O advogado, além disso, controla atualmente 16 propriedades, entre moradias e escritórios, que incluem seu sobrado de La Moral, outros 14 imóveis em Madri e um terreno na costa da região de Múrcia. E aparece conectado a 53 contas bancárias.Os investigadores o acusam de lavar supostamente mais de dois milhões de euros da trama do traficante Cabeza.

García Crespo foi detido em setembro de 2019 em sua casa de La Moral, onde guardava 40.800 euros em espécie distribuídos em envelopes azuis e num cofre. Os agentes também viram quatro carros de luxo no local.”Crespo é o principal cérebro das operações de lavagem de capitais da rede criminosa investigada”, conclui o inquérito policial que levou à detenção deste advogado, que não respondeu às perguntas do EL PAÍS.

Uma rede internacional com 135 imputados

A Operação Beautiful, onde caíram em 2019 o advogado Juan Ramón García Crespo e o suposto traficante Juan Andrés Cabeza, acumula 135 imputados.

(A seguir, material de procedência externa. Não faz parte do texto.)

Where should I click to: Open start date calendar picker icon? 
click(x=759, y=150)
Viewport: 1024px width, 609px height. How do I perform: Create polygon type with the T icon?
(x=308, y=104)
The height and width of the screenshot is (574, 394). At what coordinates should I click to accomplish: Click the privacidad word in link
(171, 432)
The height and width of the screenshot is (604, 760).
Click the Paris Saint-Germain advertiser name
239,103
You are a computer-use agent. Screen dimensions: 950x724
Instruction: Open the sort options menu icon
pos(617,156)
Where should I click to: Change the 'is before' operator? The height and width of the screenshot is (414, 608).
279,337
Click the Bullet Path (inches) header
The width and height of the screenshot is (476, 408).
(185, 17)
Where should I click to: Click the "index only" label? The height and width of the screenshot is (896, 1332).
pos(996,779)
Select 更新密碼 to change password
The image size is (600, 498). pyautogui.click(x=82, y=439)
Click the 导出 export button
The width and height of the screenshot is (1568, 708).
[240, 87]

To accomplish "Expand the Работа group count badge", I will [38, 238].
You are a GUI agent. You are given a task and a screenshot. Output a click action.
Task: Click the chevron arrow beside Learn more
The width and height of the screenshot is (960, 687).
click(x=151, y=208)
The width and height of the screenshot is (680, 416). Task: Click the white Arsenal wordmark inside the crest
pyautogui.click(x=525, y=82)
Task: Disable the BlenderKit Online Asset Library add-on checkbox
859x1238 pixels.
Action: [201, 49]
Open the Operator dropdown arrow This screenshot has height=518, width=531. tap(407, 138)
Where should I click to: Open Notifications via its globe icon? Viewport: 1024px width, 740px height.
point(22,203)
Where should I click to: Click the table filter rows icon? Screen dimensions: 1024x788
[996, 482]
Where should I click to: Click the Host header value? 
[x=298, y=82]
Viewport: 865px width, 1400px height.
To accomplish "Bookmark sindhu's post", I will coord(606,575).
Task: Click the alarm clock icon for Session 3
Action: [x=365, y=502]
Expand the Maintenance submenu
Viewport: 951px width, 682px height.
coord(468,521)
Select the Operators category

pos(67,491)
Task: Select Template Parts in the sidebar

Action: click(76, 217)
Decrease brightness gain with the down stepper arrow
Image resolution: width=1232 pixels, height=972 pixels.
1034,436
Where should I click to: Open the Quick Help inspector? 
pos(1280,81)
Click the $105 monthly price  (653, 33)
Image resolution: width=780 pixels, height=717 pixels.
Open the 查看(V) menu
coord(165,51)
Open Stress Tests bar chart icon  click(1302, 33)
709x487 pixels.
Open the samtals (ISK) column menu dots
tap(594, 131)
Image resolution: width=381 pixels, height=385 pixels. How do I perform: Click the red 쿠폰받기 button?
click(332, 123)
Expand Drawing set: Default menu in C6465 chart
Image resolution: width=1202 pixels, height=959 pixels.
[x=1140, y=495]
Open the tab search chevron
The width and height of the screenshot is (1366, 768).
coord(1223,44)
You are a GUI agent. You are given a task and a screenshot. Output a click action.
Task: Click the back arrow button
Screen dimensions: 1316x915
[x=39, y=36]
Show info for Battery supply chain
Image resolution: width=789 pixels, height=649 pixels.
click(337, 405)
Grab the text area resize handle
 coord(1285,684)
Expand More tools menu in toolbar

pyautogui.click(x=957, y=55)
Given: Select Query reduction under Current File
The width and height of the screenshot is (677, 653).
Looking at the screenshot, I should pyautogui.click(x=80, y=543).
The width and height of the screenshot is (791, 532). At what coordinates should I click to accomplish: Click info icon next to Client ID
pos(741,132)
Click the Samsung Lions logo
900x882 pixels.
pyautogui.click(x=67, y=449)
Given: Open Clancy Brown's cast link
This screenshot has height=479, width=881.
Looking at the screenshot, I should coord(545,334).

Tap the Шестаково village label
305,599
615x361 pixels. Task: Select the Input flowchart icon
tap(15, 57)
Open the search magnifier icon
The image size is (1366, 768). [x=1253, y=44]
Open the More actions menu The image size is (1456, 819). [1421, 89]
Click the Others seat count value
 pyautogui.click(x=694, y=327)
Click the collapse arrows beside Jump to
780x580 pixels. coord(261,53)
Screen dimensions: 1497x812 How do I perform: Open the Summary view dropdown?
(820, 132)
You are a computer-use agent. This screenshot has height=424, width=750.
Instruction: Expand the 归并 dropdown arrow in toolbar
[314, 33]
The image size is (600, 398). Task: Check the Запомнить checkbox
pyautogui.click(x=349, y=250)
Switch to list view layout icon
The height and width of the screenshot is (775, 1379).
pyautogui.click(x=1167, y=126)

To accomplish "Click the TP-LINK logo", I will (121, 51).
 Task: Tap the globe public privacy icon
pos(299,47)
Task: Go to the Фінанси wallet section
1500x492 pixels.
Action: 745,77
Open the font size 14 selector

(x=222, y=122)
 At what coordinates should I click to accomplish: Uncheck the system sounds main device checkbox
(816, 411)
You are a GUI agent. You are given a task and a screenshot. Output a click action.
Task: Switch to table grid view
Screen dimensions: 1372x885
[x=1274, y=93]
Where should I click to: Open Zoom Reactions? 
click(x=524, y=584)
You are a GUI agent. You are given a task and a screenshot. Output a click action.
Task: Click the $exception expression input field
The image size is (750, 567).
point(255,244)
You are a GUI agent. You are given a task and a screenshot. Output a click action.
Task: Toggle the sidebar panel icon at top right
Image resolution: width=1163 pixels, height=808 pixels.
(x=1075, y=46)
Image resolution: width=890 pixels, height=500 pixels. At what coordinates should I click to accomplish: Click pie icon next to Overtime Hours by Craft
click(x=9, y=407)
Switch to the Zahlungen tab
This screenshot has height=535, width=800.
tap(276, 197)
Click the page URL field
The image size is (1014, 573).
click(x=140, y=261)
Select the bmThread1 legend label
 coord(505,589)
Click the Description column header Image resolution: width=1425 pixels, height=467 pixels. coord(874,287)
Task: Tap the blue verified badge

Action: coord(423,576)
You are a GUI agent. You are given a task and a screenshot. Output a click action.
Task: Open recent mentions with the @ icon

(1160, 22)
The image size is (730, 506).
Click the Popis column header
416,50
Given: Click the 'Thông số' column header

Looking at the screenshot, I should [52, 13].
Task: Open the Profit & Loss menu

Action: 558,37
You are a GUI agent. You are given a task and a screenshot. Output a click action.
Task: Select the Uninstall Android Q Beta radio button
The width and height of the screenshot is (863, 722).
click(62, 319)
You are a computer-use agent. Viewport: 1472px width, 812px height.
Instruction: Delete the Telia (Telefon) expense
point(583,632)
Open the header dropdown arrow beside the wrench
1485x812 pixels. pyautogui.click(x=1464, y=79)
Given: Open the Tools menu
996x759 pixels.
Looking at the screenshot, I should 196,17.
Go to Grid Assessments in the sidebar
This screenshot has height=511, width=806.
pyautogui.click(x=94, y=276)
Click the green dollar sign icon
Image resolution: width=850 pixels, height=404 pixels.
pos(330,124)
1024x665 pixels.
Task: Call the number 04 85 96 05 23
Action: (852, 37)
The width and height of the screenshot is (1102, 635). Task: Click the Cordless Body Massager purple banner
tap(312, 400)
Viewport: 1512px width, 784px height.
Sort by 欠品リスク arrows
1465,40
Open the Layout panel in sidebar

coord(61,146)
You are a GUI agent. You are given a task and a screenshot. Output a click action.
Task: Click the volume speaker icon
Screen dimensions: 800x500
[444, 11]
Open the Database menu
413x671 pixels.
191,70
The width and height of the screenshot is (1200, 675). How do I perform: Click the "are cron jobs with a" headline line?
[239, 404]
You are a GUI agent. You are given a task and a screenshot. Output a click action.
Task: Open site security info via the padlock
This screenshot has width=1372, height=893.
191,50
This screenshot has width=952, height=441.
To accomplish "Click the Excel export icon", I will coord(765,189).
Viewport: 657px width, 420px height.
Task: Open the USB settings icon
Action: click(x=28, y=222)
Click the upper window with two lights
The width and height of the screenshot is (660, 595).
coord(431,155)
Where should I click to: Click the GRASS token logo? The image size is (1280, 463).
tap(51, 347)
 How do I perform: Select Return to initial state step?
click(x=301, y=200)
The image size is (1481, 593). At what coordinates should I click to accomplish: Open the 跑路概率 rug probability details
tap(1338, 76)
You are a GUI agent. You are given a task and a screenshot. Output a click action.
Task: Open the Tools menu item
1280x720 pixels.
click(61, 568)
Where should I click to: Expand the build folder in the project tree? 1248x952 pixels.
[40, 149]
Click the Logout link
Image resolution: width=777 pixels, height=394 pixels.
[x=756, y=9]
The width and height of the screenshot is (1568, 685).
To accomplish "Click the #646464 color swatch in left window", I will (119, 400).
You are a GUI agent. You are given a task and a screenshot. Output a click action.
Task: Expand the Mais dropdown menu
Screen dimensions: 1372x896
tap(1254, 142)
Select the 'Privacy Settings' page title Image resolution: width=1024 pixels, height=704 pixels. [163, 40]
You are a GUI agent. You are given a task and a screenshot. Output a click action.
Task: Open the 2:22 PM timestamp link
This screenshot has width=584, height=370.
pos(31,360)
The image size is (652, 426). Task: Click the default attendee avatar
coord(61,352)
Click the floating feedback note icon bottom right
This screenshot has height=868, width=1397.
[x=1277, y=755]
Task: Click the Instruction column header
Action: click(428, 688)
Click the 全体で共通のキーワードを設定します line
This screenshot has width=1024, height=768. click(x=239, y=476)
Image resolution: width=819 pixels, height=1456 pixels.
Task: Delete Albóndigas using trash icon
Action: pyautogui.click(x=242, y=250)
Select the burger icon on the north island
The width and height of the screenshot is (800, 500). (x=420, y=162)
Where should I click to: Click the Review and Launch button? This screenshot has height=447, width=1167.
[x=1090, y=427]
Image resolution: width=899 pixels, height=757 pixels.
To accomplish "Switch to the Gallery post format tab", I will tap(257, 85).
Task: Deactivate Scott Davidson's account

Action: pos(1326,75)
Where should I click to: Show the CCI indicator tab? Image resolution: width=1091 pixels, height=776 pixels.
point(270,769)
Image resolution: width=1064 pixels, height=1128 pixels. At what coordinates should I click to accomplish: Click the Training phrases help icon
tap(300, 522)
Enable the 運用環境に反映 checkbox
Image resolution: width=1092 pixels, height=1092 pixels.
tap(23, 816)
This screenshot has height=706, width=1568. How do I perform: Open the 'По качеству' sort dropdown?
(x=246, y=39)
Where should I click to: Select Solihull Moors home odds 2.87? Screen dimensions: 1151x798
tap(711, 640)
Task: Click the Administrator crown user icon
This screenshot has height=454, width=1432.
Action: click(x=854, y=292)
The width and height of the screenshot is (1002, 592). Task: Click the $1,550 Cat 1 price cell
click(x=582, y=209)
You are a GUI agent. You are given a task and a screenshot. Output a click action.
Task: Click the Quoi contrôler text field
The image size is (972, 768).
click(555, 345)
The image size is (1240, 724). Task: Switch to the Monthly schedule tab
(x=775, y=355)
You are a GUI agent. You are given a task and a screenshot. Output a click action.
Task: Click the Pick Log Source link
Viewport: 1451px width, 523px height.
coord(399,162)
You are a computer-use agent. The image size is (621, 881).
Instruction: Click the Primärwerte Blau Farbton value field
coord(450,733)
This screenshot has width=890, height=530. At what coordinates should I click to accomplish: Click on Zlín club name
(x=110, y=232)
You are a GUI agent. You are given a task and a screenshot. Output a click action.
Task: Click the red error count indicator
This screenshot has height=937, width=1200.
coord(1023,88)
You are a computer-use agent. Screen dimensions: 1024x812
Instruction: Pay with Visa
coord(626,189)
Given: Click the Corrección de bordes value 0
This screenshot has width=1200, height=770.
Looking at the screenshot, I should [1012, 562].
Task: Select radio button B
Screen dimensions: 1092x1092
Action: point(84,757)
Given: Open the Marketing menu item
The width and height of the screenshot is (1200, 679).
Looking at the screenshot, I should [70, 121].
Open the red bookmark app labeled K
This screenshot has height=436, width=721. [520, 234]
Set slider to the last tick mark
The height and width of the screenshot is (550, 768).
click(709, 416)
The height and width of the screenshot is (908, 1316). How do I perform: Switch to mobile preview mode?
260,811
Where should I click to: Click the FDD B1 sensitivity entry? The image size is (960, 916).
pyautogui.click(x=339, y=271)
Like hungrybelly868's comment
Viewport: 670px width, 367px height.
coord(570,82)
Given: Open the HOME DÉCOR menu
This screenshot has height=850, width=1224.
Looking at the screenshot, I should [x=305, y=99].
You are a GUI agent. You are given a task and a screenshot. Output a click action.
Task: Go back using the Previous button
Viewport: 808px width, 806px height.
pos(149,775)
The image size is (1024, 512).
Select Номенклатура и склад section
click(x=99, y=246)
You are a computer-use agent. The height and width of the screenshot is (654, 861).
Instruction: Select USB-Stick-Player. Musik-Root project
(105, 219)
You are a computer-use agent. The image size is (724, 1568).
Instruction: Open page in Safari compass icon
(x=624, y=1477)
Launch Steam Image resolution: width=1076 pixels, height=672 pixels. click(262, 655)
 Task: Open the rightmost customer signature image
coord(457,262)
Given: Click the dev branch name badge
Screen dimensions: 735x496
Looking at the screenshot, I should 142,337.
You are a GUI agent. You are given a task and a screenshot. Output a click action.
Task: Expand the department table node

Uma multidão sob suspeita de importar cocaína da América do Sul para introduzi-la na Europa. E que recorria a uma linguagem em chave, codificada, e a celulares criptografados com o sistema Encrochat para burlar os investigadores.
Com tentáculos na Colômbia, Portugal, Suécia e Romênia, o azeitado mecanismo de Cabezafuncionou até 2019 como uma organização hierárquica, escalonada. As engrenagens criminosas deste traficante, que guardava em sua casa 1,5 milhão de euros em caixas de sapatos, incluía uma filial especializada em vuelcos(roubara droga de outros traficantes), ameaças, extorsões, ajustes de contas, sequestros e assassinatos. Um dos homens do traficante não pôde ser detido em setembro de 2019, quando a rede foi desarticulada. O motivo: havia sido baleado uma semana antes em um shopping center da província de Alicante.